Goal of the exercise: From the listing below, work out the number of lines containing "computer" and give that number without comment.
• • • •
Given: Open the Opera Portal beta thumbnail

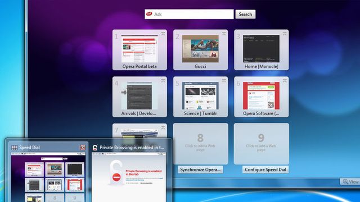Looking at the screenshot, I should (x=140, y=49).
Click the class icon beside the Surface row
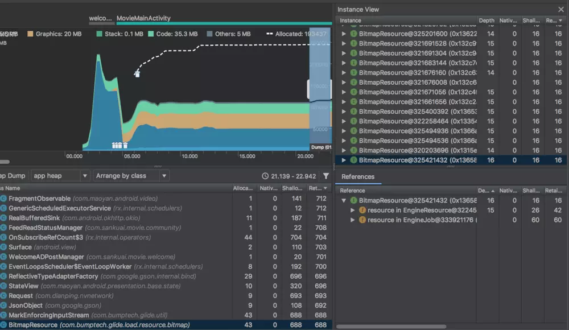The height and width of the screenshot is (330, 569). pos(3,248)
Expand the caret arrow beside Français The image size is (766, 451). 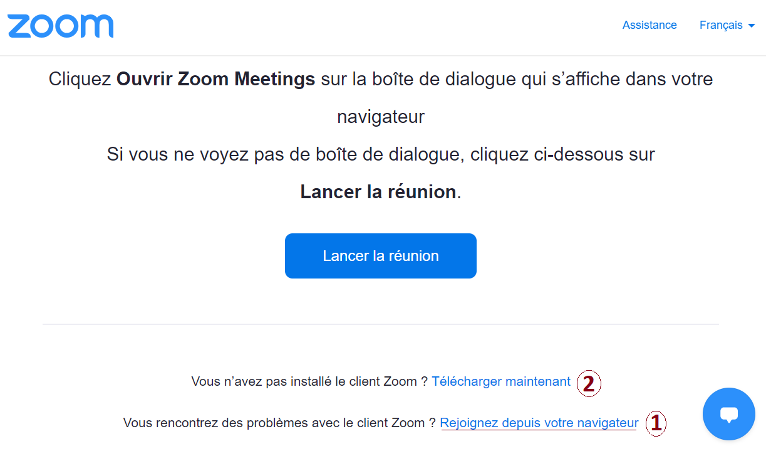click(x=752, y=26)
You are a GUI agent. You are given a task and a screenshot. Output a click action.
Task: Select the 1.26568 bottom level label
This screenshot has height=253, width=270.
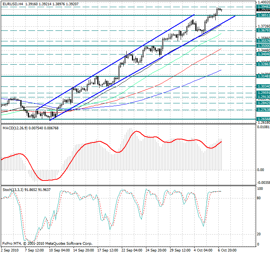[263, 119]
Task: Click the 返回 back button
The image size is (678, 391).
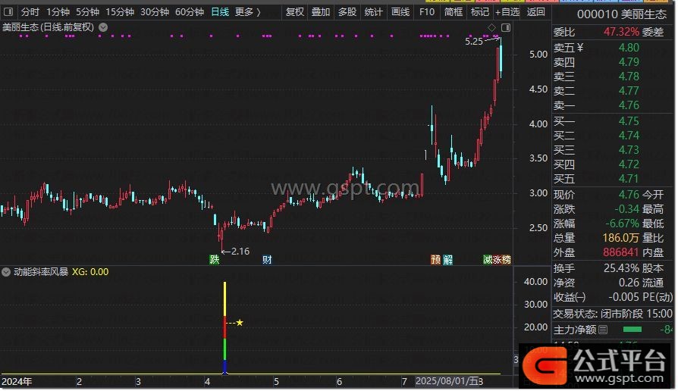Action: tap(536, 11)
• • • •
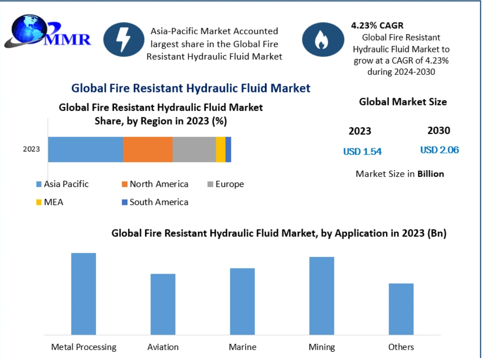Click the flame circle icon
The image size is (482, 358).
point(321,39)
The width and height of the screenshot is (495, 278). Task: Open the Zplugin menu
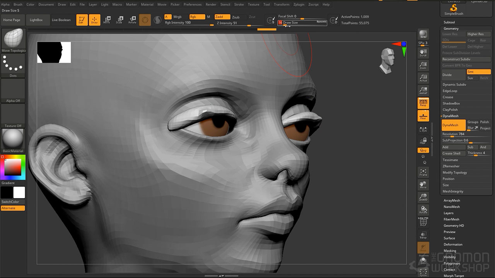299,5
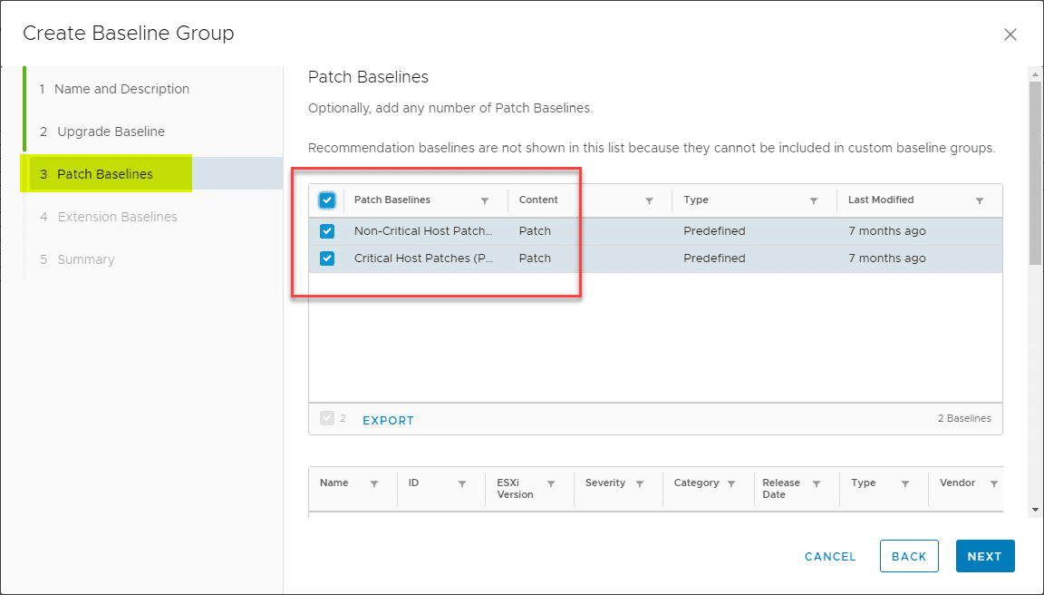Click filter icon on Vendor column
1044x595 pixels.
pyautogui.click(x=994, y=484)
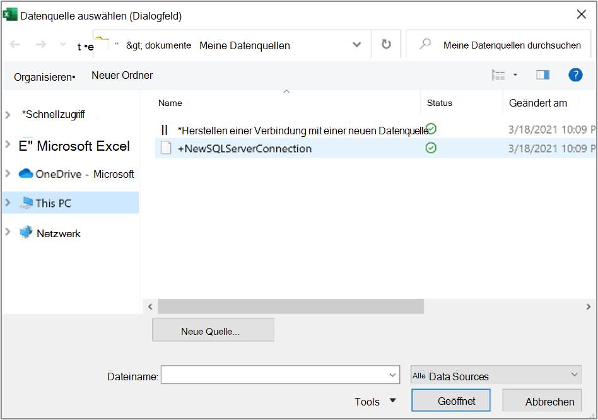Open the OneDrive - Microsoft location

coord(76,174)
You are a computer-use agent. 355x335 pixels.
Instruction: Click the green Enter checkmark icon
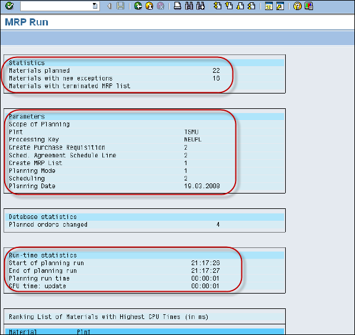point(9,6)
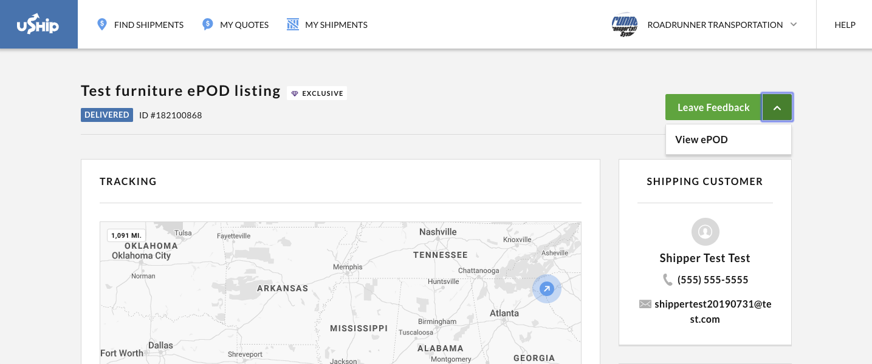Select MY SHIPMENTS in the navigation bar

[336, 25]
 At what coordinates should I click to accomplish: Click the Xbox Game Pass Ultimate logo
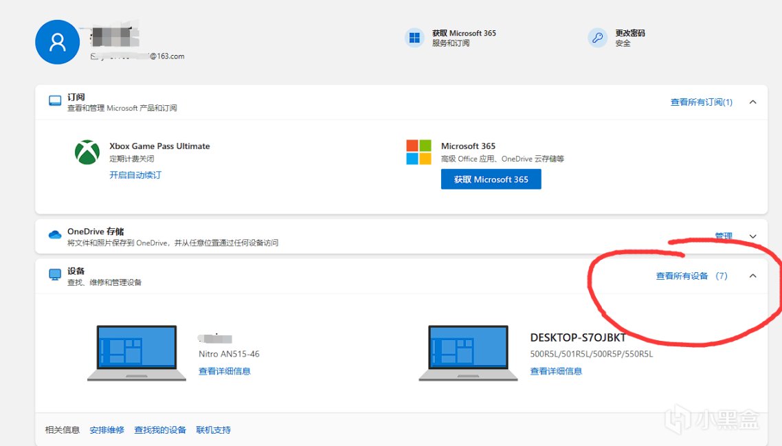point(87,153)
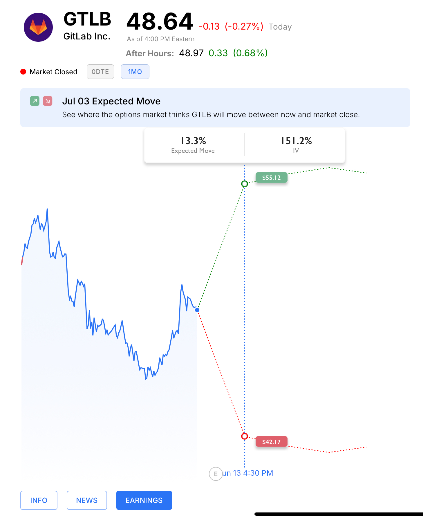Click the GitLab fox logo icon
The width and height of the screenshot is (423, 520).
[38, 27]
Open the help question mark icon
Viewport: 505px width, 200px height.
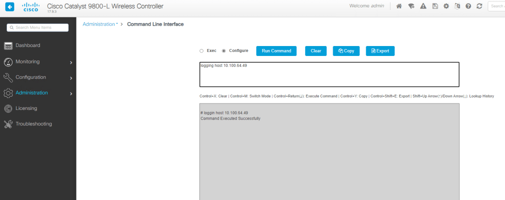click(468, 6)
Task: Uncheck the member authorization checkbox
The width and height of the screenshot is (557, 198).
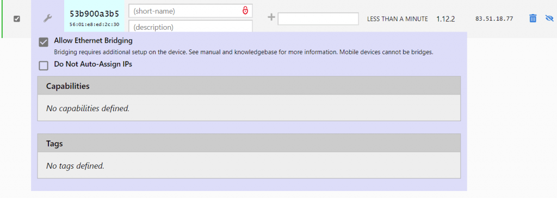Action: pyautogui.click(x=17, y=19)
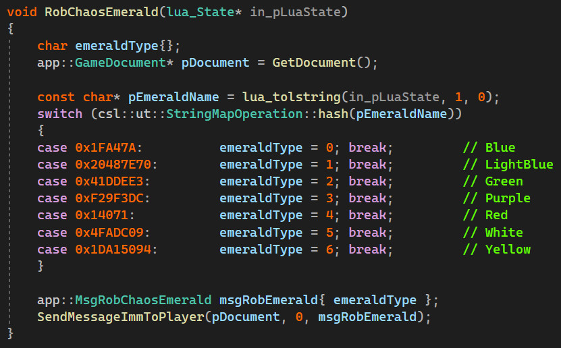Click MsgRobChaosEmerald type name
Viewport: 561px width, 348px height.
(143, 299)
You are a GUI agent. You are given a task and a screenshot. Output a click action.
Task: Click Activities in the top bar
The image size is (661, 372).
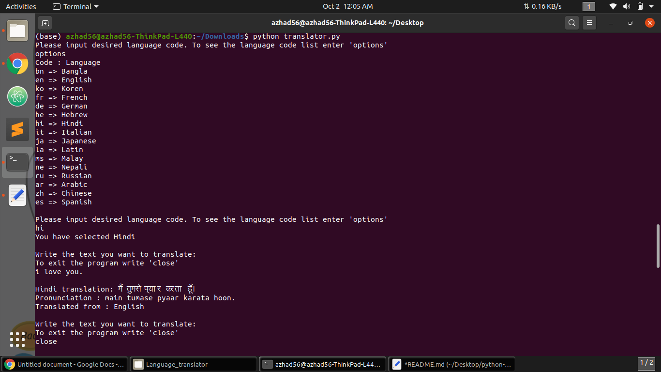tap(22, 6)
• • • •
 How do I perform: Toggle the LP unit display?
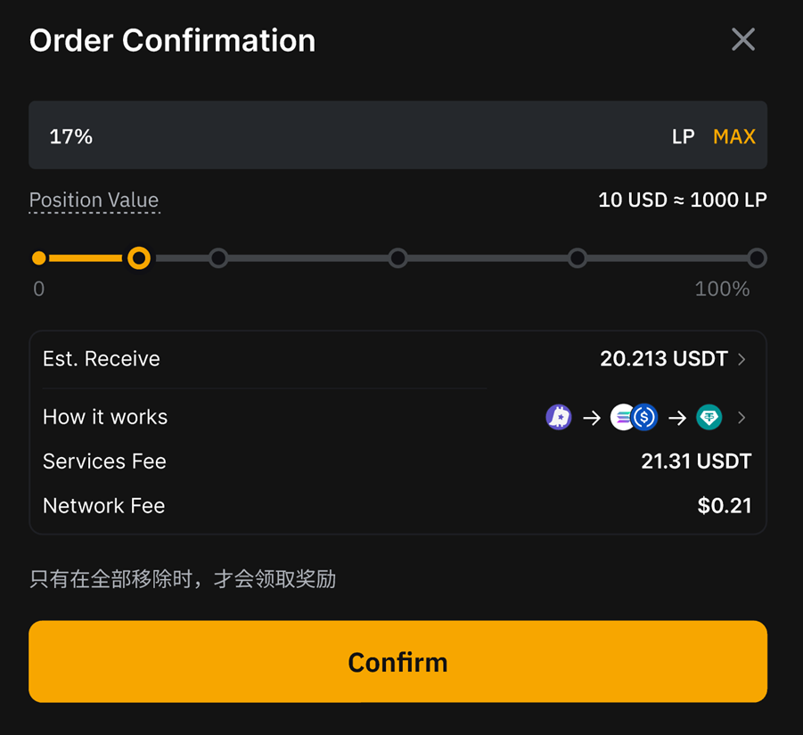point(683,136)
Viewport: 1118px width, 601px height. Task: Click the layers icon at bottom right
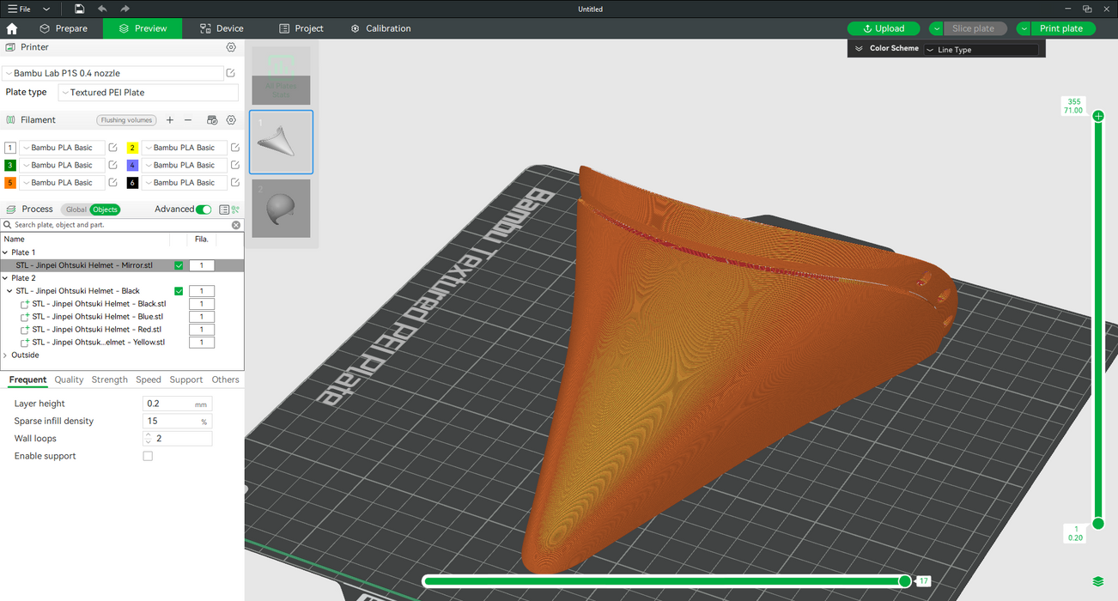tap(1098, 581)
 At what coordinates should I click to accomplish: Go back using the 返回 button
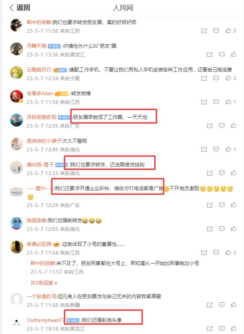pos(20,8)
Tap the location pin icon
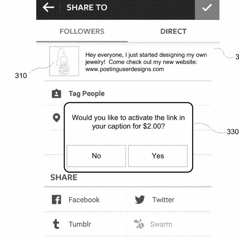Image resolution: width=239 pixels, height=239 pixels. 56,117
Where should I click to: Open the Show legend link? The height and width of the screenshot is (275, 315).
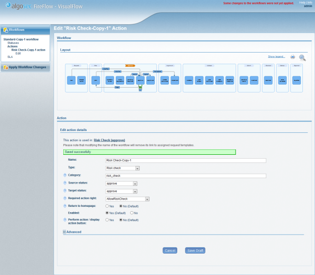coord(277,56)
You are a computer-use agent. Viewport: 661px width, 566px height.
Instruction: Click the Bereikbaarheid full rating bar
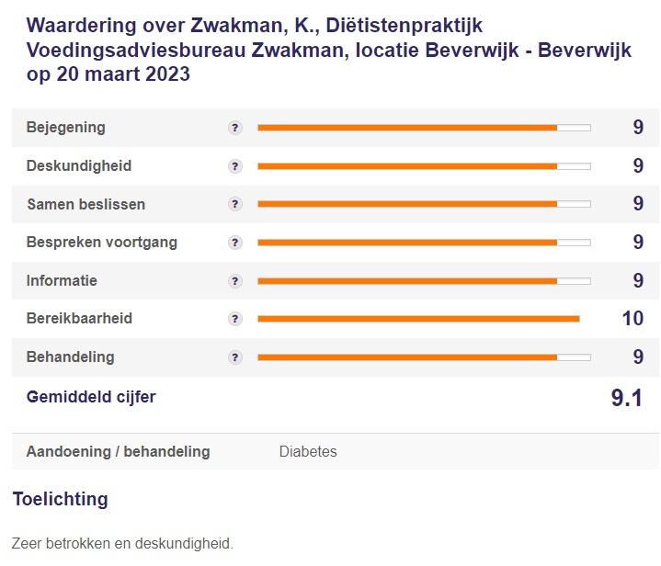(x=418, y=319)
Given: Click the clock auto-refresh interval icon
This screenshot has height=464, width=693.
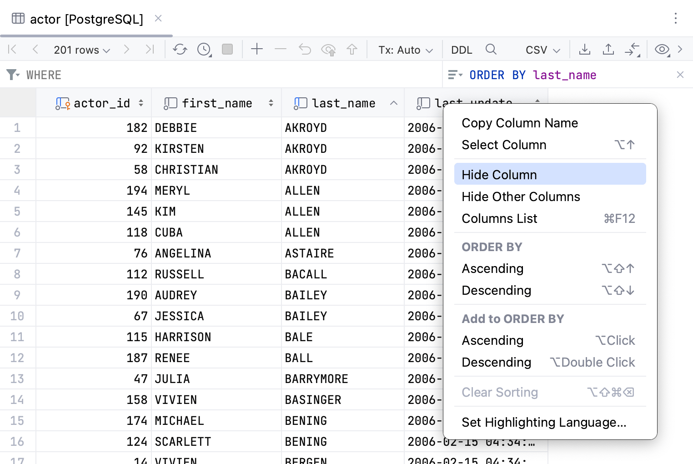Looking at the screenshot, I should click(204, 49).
• • • •
Solution for this problem: 2